6. Encourage coordination across departments
Implementing an ITAM roadmap is not possible without coordination among departments. Such coordination ensures that departments do not operate in silos, allowing for accurate asset tracking and monitoring while ensuring compliance with regulations. An ITAM tool has a shared dashboard that can consolidate information about IT devices used across the organization and encourage cross-functional workflows.
The following table explains the role of different departments in implementing an ITAM roadmap.
Function | Role in ITAM |
IT | Tracks and manages tangible and intangible IT assets, ensuring monitoring and compliance with regulations. Monitors device access, flags unauthorized apps or configurations |
Finance | Budgets for assets, validates purchases, and tracks depreciation |
HR | Coordinates device access during onboarding/offboarding |
Procurement | Sources hardware/software based on accurate asset records |
Legal/Compliance | Ensures contract terms, data privacy, and audit readiness |
Coordination fosters a culture of ownership while optimizing costs and workflows.

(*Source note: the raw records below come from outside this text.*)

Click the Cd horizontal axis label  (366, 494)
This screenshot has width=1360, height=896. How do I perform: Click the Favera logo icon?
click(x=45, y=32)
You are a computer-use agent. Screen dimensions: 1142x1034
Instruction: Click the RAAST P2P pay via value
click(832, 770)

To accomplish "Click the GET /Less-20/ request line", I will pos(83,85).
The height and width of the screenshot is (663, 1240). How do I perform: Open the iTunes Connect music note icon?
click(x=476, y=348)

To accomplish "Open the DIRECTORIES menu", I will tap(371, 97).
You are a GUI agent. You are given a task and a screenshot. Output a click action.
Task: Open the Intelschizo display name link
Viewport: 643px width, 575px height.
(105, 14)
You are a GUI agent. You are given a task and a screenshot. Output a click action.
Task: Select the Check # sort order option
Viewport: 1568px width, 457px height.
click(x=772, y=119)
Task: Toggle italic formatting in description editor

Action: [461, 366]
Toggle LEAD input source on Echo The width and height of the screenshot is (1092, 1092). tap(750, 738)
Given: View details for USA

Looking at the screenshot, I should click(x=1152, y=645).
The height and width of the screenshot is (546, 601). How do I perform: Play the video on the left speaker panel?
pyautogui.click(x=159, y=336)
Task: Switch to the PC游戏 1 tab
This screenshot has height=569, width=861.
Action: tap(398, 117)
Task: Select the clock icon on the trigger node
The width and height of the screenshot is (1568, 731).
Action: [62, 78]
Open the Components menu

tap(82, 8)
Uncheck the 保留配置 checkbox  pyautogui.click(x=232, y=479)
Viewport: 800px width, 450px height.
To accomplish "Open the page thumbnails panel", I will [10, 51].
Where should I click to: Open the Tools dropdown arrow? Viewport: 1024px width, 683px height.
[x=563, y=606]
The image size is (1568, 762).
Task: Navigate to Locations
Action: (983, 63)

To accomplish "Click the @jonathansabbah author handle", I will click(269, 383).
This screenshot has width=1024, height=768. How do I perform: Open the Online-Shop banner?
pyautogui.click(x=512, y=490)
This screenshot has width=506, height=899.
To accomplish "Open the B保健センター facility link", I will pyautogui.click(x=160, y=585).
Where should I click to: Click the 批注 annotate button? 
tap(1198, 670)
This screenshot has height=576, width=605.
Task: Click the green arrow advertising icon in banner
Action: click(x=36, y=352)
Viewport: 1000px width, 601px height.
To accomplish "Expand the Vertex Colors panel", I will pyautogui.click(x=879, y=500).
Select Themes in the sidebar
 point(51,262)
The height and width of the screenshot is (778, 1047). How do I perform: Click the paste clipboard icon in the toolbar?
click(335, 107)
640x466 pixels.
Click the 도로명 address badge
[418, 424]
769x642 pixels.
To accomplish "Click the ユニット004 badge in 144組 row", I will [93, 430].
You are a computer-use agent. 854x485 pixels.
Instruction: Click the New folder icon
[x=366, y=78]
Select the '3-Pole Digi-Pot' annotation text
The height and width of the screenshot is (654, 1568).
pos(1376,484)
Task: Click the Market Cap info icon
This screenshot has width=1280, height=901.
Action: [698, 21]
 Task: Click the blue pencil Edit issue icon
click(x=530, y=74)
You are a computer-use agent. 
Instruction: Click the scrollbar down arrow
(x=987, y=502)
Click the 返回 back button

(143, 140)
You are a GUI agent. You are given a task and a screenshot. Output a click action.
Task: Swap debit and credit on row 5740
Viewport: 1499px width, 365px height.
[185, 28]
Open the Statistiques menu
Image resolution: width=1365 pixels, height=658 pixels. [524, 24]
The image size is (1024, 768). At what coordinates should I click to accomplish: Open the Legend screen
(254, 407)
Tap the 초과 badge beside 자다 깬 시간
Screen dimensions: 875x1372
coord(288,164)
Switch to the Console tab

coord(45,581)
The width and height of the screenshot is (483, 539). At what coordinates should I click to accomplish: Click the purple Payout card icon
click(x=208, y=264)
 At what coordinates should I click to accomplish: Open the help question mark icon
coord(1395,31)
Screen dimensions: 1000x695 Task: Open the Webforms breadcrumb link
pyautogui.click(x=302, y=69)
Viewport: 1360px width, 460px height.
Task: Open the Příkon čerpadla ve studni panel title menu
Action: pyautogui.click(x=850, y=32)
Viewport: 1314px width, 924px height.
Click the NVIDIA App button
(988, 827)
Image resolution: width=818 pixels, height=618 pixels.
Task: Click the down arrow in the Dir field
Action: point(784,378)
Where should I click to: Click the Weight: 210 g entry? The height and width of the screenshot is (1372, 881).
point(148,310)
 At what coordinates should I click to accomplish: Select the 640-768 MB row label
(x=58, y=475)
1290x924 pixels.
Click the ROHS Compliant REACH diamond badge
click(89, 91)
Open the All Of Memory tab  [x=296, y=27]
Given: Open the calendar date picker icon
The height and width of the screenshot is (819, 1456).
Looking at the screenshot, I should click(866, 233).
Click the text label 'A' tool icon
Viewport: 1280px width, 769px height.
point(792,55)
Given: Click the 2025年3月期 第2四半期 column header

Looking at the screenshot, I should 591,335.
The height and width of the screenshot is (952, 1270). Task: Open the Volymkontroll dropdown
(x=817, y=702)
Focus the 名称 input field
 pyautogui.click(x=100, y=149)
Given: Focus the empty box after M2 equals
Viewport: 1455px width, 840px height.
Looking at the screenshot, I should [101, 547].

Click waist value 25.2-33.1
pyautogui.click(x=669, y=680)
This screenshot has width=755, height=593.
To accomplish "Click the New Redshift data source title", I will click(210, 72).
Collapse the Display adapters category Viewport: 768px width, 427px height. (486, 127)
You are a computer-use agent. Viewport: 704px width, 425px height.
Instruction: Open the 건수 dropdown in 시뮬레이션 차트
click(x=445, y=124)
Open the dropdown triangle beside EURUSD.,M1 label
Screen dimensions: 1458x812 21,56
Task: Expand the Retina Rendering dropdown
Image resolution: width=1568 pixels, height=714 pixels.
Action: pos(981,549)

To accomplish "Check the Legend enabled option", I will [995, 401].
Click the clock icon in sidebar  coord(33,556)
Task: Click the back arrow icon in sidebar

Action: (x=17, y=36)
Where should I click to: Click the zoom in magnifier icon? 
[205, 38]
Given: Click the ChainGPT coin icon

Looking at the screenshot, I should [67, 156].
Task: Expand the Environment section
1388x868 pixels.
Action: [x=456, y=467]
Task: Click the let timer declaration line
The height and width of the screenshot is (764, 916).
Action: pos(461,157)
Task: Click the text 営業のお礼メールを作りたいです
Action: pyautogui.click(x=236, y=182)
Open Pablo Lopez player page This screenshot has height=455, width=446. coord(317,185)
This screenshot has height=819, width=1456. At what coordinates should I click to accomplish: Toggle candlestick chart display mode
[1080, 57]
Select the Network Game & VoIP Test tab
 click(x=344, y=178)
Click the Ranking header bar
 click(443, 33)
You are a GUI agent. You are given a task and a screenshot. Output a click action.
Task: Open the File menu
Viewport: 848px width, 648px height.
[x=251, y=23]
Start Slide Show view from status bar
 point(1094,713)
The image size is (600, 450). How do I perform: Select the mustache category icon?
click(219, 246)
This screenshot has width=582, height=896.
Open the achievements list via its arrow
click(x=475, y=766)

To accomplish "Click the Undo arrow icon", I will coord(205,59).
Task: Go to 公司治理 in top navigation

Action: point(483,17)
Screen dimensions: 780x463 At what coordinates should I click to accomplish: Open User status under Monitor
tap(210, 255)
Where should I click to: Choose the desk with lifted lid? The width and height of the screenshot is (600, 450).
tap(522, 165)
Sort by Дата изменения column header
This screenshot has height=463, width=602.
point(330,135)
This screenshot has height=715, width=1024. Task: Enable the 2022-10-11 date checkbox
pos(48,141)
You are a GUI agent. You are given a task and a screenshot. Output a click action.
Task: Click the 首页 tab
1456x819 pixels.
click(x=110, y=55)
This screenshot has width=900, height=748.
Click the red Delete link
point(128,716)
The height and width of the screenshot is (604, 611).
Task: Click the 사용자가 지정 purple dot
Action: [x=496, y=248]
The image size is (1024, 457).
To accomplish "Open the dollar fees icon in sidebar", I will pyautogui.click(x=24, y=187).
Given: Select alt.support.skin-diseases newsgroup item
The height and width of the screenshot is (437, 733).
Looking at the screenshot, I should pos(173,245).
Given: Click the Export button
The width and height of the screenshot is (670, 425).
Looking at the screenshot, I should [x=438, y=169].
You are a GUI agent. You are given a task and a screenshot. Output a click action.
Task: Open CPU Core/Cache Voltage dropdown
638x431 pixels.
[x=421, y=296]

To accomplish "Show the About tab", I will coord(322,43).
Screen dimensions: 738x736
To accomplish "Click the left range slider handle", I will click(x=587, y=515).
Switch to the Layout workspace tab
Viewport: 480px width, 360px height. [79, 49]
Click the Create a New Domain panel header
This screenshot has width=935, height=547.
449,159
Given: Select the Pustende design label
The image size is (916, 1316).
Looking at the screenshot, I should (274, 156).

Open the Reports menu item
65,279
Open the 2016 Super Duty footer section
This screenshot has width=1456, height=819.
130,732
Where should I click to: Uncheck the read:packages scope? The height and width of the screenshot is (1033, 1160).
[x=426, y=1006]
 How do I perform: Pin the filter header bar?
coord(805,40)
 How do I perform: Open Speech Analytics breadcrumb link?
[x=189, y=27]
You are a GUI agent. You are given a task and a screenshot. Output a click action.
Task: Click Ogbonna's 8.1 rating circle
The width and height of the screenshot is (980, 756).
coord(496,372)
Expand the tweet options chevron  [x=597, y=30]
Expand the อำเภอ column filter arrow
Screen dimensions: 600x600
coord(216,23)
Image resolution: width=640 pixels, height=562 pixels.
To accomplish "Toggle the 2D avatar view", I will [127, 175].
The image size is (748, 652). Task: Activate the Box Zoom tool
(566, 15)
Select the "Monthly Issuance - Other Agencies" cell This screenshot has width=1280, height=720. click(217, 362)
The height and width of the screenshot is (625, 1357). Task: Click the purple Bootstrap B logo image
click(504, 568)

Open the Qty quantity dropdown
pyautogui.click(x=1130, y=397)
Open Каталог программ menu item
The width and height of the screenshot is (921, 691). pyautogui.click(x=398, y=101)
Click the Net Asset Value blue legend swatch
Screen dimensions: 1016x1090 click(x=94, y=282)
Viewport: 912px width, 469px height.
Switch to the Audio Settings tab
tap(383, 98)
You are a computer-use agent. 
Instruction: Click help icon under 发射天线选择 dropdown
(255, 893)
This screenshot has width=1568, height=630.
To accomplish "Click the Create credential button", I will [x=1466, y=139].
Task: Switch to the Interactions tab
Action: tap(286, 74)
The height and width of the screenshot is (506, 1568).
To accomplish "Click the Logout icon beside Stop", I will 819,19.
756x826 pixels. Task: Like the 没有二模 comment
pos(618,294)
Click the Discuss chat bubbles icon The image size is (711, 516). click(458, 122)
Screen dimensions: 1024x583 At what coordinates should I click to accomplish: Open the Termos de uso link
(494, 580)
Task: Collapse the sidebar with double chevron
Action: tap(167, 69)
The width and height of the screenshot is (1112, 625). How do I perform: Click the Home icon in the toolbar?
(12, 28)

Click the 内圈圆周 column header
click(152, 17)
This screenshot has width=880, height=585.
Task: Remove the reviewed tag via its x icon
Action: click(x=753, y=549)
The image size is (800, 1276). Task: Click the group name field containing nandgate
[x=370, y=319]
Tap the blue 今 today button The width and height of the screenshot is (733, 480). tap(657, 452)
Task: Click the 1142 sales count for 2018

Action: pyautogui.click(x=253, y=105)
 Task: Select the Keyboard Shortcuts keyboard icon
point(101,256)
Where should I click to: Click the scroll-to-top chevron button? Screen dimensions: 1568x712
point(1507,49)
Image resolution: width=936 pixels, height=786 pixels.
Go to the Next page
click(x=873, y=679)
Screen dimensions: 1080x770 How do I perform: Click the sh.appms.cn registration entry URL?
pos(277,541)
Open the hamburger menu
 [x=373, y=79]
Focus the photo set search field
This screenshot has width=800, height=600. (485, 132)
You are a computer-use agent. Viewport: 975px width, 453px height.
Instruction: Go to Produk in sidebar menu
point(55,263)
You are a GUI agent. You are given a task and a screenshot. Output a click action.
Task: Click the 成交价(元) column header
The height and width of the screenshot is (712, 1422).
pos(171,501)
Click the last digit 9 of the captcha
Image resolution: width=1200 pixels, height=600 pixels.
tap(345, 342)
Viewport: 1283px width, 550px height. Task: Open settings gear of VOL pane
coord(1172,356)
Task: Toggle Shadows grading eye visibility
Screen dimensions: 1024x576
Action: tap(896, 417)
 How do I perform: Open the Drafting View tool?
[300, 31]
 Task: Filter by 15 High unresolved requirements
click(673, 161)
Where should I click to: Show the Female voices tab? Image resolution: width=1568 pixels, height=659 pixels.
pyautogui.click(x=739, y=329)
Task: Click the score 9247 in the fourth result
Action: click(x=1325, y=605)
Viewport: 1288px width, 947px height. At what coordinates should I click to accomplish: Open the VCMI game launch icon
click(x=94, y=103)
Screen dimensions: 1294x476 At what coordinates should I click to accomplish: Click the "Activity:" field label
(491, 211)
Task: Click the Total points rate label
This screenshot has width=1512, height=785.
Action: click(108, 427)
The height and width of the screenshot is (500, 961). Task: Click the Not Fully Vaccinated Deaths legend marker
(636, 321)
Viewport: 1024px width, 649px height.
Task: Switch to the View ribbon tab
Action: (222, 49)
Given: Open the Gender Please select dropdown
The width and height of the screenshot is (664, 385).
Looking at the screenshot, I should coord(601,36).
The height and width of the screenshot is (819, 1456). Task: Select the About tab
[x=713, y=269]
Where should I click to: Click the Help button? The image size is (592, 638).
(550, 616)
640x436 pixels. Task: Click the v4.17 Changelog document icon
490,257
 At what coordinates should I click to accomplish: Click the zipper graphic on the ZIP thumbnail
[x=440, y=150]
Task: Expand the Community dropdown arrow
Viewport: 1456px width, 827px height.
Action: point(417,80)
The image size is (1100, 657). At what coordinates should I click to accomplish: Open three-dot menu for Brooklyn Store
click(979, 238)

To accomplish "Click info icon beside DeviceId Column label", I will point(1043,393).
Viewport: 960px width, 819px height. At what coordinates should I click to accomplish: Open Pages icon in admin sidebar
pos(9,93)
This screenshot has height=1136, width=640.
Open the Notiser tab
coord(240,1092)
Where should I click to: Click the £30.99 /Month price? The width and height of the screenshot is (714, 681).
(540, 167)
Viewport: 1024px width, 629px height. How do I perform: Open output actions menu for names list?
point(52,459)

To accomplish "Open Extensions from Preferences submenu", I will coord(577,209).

The future with an ITAM roadmap
The ITAM roadmap is not just a map. It’s a strategic way to optimize the use of your existing IT landscape while improving your ROI. A well-developed roadmap supports organizational stability by encouraging IT managers to adopt a proactive approach to IT issues.
Automation with an ITAM system plays a vital role in achieving this! Stellar, a leading construction company, reports how using EZO AssetSonar helped boost their team’s productivity by 100% from 25% previously. So, an ITAM system is vital to improving your IT operations and leveraging your IT assets to their fullest potential without wasting a single penny on extra resources!
The future with an ITAM roadmap is not just organized — it’s intelligent, collaborative, and strategic. By laying out clear goals, processes, tools, and ownership structures, your organization will be equipped to manage IT assets efficiently, reduce risk, and drive business value well into the future.